Abimana tersenyum kecil, ia melirik Alpha sekilas. Setelahnya Abimana memfokuskan pandangannya pada Jenala. "Memang jika sudah tua sering naik darah, biarkan saja. Yang terpenting saya cinta kamu."
"Om!" Jenala berseru sembari melotot tajam, dia menatap ke arah papanya yang siap mengeluarkan laharnya kembali.
"Jena, Papa hitung sampai tiga. Jika kamu tidak kembali ke kamar kamu sekarang juga. Papa akan buat malam ini adalah terakhir kamu melihat Javier." Tekan Alpha disetiap kata-katanya. Raut dingin tak terbantahkan itu mampu membuat Jenala menelan ludah susah payah.
Dengan perlahan Jenala beringsut menjauh, ia sempat menatap Abimana sekilas. Dan direspon kedipan mata oleh pria itu. Jenala menggeleng tak percaya, benar-benar om-om yang satu itu. Apakah dia tidak ada takutnya dengan ancaman papanya?
"Selamat istirahat calon istriku!"
Abimana berseru ketika Jenala hendak mencapai pintu, membuat perempuan itu langsung berlari terbirit-birit menuju kamarnya.
***
Jenala menguap ketika suara ketukan tak sabaran dari pintu kamarnya.
Perempuan itu berdecak kesal, lalu melihat jam weker di atas nakas yang menunjukkan pukul enam pagi.
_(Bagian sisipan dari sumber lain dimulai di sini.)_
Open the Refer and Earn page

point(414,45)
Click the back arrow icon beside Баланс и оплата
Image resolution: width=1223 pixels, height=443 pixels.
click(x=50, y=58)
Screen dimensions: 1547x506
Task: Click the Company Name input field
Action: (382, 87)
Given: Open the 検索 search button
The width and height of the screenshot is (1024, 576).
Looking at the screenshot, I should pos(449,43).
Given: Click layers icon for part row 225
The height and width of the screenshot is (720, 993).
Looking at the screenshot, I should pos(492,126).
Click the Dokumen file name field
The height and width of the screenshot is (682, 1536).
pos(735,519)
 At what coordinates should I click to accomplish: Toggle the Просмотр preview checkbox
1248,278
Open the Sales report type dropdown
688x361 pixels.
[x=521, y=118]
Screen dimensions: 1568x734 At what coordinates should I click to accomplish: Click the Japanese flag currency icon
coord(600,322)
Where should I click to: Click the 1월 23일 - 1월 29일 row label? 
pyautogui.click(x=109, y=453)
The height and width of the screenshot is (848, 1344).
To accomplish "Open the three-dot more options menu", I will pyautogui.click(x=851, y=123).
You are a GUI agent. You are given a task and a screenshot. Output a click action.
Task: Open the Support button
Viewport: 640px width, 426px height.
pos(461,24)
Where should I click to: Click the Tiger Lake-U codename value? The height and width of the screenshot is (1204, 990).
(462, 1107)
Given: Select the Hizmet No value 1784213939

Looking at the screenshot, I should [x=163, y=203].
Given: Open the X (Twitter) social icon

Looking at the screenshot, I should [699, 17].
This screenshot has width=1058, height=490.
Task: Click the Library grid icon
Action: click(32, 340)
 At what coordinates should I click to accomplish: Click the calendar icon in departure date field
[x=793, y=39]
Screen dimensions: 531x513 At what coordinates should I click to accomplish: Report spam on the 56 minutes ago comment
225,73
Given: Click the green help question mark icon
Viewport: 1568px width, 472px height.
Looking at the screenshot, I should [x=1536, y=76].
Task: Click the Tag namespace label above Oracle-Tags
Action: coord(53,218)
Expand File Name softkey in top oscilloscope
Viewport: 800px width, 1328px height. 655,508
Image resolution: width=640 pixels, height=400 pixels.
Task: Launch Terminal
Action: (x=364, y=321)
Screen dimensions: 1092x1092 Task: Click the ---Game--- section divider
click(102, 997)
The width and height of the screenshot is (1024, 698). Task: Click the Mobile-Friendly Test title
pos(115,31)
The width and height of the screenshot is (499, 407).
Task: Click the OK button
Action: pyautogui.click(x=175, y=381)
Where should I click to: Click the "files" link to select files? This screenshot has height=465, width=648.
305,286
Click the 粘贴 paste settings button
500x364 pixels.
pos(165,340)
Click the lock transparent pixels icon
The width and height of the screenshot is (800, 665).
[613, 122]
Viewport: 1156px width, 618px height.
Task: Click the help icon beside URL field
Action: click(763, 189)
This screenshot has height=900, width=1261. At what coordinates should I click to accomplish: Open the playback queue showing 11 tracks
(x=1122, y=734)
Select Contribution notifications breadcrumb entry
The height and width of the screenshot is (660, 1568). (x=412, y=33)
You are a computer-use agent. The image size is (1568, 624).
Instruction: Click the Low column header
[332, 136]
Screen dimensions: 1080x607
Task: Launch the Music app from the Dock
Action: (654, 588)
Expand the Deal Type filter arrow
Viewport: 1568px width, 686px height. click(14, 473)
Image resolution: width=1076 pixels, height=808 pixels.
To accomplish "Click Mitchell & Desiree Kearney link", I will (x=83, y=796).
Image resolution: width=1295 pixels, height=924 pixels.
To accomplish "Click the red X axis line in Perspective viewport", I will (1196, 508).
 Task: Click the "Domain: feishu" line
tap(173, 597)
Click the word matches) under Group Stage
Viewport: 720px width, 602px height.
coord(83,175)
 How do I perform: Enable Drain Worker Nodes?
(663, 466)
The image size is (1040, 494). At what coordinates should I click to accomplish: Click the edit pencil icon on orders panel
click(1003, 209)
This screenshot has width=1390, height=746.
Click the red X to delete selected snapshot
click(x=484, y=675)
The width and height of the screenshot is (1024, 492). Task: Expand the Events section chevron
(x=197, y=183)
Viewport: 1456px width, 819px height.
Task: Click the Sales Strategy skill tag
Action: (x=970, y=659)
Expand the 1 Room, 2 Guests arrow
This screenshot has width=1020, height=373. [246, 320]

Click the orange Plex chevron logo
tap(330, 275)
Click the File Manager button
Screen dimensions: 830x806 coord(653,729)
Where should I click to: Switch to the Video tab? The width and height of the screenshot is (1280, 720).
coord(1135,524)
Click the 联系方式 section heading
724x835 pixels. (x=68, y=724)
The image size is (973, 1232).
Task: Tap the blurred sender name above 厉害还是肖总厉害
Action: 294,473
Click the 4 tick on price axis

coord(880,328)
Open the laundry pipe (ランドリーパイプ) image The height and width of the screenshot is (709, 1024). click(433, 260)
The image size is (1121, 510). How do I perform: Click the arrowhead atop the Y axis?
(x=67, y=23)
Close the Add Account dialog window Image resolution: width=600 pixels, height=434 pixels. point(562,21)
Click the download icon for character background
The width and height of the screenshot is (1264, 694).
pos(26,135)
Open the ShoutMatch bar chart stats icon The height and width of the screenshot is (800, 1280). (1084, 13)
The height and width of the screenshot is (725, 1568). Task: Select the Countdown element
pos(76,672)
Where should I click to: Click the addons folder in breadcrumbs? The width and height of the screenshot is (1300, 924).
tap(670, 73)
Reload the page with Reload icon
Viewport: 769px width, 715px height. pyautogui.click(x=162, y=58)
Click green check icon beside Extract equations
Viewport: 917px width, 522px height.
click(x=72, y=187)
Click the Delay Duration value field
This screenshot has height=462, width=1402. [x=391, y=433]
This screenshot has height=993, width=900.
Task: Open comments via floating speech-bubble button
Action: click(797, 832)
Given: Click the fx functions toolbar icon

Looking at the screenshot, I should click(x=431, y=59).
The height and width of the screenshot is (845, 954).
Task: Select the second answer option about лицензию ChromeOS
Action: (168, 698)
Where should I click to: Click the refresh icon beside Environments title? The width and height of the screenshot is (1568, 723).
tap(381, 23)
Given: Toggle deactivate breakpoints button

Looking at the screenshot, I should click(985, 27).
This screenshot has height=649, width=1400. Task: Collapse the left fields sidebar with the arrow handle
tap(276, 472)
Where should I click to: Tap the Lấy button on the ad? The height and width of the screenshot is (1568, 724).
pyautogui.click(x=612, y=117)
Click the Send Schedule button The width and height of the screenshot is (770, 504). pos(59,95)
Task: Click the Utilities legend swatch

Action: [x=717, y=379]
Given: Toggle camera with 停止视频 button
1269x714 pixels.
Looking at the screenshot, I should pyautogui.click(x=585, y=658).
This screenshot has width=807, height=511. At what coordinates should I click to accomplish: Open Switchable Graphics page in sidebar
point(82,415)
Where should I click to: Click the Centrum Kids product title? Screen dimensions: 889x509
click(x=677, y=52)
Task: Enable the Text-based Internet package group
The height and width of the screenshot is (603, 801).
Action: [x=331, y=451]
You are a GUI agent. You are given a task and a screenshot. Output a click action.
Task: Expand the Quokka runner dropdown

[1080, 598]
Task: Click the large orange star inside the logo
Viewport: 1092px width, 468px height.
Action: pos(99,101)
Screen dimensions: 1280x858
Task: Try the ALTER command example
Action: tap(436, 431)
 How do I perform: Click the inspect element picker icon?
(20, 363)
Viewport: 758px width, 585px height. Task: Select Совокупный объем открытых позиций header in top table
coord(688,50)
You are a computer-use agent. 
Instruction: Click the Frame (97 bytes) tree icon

Aneh, biasanya jam segini mama serta papanya sedang lari pagi di sekitaran komplek perumahan mereka. Tetapi, kenapa sekarang mamanya membangunkannya pagi-pagi buta begini?
Jenala pun melangkah malas-malasan menuju pintu, ia tak mempedulikan penampilan serta rambutnya yang masih awut-awutan sehabis bangun tidur. "Mama… ini masih pagi dan- ARGH! OM ABIMANA KENAPA ADA DI SINI!"
BRAK!
Jenala menutup pintu kamarnya kuat, bahkan dindingnya sampai bergetar. Jantung Jenala bertalu-talu dengan nafas terengah. Kini rasa kantuknya tergantikan oleh rasa kaget luar biasa.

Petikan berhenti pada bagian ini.